Extracted information —
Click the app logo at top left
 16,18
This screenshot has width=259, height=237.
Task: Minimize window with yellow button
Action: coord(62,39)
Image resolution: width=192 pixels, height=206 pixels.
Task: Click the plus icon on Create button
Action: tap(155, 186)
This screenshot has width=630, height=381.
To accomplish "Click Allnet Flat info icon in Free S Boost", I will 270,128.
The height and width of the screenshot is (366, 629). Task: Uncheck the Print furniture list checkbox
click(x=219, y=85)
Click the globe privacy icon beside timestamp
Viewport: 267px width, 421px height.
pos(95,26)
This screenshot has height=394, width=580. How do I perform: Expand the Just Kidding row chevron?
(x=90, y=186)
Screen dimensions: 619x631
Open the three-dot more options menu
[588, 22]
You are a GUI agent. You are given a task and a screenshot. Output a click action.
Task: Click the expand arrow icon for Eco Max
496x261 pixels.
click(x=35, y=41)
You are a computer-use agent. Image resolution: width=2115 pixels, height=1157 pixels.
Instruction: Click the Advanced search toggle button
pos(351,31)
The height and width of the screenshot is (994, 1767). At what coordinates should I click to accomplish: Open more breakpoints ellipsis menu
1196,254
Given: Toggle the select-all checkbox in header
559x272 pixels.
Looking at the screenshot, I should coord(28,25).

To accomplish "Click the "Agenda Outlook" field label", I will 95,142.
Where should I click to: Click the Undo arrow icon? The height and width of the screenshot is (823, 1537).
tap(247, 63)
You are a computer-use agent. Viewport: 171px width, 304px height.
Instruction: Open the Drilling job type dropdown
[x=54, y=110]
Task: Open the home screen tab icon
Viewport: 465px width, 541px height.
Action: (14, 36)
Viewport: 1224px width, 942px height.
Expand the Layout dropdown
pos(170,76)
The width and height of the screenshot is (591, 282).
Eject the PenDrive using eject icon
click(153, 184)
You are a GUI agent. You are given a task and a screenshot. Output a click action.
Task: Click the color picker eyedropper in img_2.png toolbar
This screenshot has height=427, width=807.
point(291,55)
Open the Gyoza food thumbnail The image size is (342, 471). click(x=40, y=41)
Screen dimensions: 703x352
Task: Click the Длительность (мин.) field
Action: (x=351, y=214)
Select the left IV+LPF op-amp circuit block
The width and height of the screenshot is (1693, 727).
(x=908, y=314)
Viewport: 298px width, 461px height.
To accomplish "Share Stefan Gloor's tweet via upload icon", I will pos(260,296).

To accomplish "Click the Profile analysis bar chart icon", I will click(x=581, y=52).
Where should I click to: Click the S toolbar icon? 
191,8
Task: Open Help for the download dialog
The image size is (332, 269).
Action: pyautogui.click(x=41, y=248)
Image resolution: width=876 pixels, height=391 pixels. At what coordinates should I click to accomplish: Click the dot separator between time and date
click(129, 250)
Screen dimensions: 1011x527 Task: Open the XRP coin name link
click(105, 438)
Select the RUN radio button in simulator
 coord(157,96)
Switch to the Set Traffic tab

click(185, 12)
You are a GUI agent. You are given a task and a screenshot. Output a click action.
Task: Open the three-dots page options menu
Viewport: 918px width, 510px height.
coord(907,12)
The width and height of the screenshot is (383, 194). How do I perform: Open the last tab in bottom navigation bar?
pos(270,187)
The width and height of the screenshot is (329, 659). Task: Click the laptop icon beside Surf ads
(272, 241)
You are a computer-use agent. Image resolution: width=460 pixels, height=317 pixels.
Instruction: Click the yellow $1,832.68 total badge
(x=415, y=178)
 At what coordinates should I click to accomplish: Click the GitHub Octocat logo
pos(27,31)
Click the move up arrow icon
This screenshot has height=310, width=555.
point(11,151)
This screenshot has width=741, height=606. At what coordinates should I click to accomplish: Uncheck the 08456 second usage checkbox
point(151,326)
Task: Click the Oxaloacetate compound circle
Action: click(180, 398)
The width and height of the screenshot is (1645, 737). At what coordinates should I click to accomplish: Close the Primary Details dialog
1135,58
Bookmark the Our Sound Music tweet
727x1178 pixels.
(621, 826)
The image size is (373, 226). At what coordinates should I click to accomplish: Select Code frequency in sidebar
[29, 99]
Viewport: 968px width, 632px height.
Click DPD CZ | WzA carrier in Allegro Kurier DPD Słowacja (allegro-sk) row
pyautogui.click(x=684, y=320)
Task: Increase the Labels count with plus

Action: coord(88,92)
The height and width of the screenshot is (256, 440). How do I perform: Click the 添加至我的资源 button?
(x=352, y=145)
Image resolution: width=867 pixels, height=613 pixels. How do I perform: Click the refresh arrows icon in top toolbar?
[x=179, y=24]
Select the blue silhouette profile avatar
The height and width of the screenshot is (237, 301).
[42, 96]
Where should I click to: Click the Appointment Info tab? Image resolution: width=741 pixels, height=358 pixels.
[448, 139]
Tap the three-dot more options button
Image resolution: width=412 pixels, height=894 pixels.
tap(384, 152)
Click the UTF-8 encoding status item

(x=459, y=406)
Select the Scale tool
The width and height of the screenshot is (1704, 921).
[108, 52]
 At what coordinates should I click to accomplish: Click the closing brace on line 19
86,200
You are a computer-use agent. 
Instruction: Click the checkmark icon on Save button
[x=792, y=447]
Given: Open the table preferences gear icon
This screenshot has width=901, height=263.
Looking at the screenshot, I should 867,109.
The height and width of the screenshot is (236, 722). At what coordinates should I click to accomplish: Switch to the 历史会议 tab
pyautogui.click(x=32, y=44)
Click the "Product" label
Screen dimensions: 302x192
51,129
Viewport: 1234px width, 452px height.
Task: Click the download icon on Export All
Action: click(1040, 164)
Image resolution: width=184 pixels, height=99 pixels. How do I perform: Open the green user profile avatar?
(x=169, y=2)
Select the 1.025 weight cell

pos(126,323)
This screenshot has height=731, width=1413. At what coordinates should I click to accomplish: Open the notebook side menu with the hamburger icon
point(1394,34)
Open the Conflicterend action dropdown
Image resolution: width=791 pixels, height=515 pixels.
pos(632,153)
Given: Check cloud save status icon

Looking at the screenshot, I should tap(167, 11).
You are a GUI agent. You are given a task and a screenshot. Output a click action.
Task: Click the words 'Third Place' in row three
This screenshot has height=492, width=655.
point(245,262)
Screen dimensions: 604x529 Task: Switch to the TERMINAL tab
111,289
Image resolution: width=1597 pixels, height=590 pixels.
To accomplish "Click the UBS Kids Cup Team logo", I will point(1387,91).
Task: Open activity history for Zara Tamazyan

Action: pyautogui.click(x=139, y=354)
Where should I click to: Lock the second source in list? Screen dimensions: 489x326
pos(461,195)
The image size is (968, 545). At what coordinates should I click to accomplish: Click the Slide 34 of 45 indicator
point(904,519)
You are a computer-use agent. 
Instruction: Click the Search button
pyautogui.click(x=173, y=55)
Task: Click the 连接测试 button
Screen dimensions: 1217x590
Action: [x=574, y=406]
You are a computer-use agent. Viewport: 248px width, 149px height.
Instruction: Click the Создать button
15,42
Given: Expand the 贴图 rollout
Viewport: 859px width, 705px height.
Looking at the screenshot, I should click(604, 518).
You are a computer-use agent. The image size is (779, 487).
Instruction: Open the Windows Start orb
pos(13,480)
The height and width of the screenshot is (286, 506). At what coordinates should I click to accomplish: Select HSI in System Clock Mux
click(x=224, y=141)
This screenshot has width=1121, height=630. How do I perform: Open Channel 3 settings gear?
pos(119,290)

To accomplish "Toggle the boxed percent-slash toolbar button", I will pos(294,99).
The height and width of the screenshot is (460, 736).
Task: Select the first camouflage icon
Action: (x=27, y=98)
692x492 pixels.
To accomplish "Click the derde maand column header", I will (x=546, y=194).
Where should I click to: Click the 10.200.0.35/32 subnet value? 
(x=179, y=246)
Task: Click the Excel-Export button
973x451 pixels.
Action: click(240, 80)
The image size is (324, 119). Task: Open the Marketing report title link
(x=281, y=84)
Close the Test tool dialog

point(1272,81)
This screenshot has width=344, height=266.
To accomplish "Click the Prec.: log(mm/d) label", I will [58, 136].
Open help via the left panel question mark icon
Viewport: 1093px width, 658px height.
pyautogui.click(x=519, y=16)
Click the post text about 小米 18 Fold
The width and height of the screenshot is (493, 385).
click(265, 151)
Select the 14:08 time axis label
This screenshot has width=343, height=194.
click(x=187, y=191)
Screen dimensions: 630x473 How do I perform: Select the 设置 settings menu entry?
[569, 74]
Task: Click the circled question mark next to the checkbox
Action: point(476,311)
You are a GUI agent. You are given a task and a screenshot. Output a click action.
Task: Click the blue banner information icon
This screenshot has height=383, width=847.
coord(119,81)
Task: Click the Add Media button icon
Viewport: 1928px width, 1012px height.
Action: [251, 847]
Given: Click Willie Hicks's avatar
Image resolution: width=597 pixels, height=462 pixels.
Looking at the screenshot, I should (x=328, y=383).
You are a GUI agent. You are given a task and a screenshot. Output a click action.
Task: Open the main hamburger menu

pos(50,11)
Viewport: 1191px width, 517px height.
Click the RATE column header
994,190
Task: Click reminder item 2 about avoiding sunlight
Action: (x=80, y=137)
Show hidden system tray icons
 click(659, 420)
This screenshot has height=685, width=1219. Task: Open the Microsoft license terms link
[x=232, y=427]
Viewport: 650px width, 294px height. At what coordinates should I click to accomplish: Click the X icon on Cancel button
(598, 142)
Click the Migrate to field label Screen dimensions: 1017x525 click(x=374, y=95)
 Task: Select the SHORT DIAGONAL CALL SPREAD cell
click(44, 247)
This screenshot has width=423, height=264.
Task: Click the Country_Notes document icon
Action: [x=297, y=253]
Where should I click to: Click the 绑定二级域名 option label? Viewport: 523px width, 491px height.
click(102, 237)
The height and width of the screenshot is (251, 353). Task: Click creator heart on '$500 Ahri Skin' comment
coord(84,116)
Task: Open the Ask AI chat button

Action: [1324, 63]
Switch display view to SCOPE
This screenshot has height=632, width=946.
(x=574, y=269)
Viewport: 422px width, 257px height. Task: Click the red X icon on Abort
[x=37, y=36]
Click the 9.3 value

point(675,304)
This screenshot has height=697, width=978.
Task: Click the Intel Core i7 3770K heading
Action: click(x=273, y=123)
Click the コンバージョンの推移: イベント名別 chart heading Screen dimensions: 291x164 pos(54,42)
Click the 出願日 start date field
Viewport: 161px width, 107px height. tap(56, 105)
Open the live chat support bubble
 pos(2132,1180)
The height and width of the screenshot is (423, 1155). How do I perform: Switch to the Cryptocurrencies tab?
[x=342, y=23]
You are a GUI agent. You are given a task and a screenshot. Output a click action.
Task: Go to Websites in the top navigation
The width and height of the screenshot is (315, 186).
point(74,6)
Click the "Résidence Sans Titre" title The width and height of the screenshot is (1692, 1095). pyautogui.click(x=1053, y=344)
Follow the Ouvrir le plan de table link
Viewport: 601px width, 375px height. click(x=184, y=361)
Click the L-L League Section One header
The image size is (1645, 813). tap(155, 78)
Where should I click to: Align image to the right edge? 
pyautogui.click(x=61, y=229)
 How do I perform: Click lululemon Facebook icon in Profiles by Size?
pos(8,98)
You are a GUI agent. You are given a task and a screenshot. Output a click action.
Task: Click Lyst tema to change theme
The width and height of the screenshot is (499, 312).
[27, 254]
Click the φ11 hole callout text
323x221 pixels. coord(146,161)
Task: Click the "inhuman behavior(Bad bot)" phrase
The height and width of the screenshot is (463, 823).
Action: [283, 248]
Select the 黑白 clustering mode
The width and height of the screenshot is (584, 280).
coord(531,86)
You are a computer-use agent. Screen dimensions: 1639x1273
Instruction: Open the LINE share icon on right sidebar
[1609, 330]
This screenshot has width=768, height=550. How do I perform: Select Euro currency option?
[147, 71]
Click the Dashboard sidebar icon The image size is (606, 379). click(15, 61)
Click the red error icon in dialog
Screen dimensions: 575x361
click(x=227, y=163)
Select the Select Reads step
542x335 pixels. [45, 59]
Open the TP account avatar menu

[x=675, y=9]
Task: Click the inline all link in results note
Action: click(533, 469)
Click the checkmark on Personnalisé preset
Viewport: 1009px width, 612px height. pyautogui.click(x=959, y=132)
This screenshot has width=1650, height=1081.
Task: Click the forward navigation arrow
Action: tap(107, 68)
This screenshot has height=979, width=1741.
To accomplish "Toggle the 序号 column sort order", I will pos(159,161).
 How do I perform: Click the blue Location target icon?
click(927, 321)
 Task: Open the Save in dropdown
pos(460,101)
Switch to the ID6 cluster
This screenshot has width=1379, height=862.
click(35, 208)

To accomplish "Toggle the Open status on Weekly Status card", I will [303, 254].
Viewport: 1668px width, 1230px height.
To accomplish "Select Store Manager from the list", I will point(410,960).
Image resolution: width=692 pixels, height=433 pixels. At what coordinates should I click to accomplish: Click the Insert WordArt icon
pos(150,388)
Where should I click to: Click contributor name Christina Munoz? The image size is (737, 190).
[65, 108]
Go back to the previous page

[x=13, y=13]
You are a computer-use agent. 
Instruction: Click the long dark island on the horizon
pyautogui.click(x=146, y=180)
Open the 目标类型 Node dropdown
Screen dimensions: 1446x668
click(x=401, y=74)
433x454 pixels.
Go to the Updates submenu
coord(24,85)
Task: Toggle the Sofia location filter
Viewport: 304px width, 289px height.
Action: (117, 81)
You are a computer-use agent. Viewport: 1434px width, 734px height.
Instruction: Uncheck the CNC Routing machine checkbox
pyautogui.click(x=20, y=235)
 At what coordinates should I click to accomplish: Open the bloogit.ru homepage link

Task brief — Reproduce the listing lines exactly, starting with the line that contains "Follow the Ouvrir le plan de table link" and going on through the line that contains "323x221 pixels. coord(146,161)".

Output of the task —
Follow the Ouvrir le plan de table link
Viewport: 601px width, 375px height. click(x=184, y=361)
Click the L-L League Section One header
The image size is (1645, 813). tap(155, 78)
Where should I click to: Align image to the right edge? 
pyautogui.click(x=61, y=229)
 How do I perform: Click lululemon Facebook icon in Profiles by Size?
pos(8,98)
You are a GUI agent. You are given a task and a screenshot. Output a click action.
Task: Click Lyst tema to change theme
The width and height of the screenshot is (499, 312).
[27, 254]
Click the φ11 hole callout text
323x221 pixels. coord(146,161)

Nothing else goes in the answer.